In the worked solution to the bicycle distance problem below, set down word for word the stretch from "A student rides" through "from his house?".

READING PASSAGE ::

- - - - - - -

Question

A student rides on a bicycle at 8 km/hour and reaches his school 2.5 minute late. The next day he increases his speed to 10 km/ hour and reaches the school 5 minutes early. How far is the school from his house?

Answer

**step1** Understanding the problem

The problem asks us to find the distance from the student's house to the school. We are given two scenarios with different speeds and their corresponding times of arrival relative to the usual time.

**step2** Calculating the total time difference

In the first scenario, the student travels at 8 km/hour and is 2.5 minutes late. In the second scenario, the student increases speed to 10 km/hour and arrives 5 minutes early. The difference in arrival times between these two scenarios tells us how much time the student saved by increasing speed.
To find the total time difference, we add the time he was late and the time he was early:
Total time difference = 2.5 minutes (late) + 5 minutes (early) = 7.5 minutes.

**step3** Determining the ratio of speeds and times

The two speeds are 8 km/hour and 10 km/hour.
Let's find the ratio of these speeds:
Speed 1 : Speed 2 = 8 : 10
We can simplify this ratio by dividing both numbers by their greatest common factor, which is 2:
Speed 1 : Speed 2 = (8 ÷ 2) : (10 ÷ 2) = 4 : 5.
For a fixed distance, if the speed increases, the time taken decreases. This means speed and time are inversely proportional. Therefore, the ratio of the times taken will be the inverse of the speed ratio.

- - - - - - -

INFORMATION SHOWN ::
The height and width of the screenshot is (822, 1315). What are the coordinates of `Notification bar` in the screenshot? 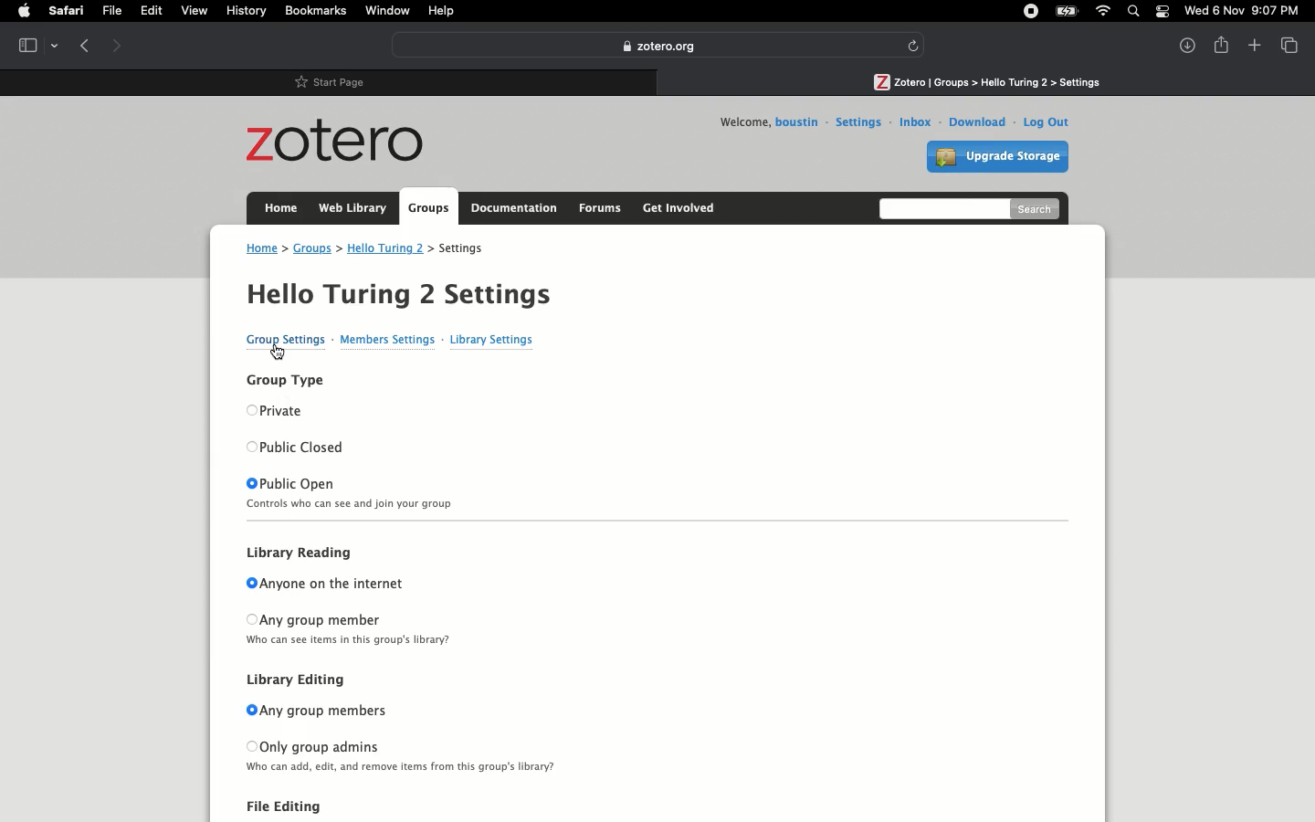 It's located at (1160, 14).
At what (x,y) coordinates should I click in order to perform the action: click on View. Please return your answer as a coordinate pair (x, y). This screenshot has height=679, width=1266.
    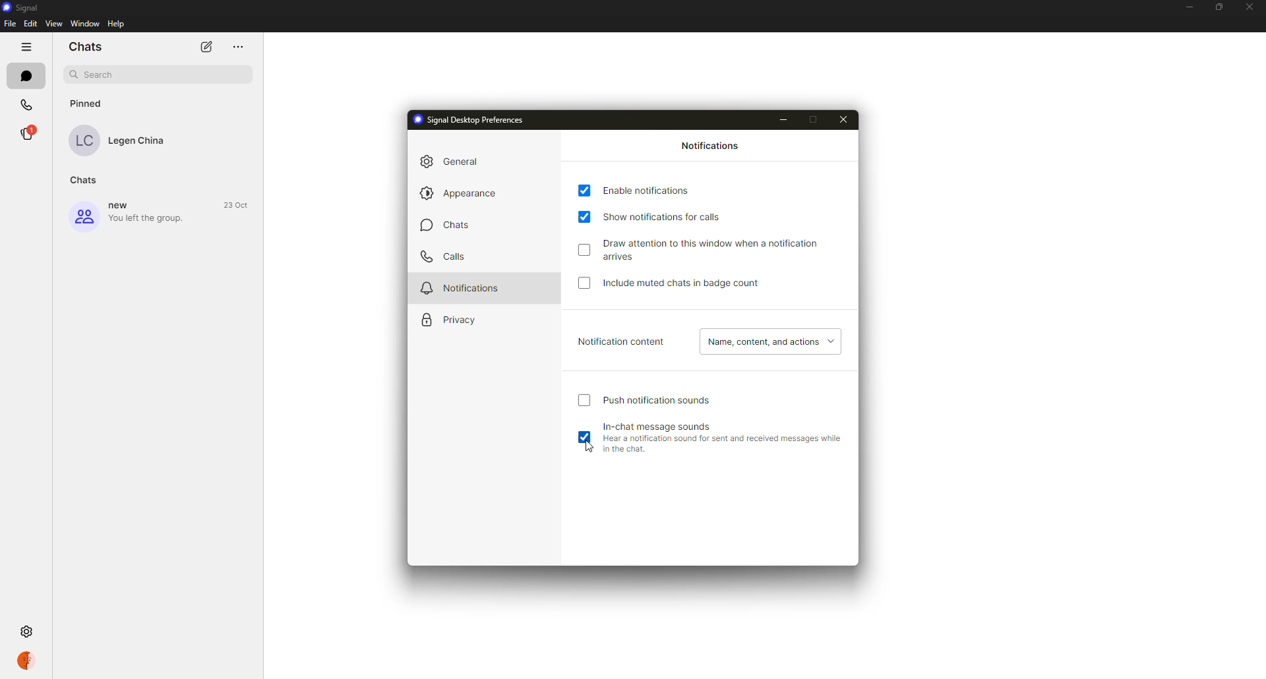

- - - - - - -

EXERCISE SOLUTION ::
A student rides on a bicycle at 8 km/hour and reaches his school 2.5 minute late. The next day he increases his speed to 10 km/ hour and reaches the school 5 minutes early. How far is the school from his house?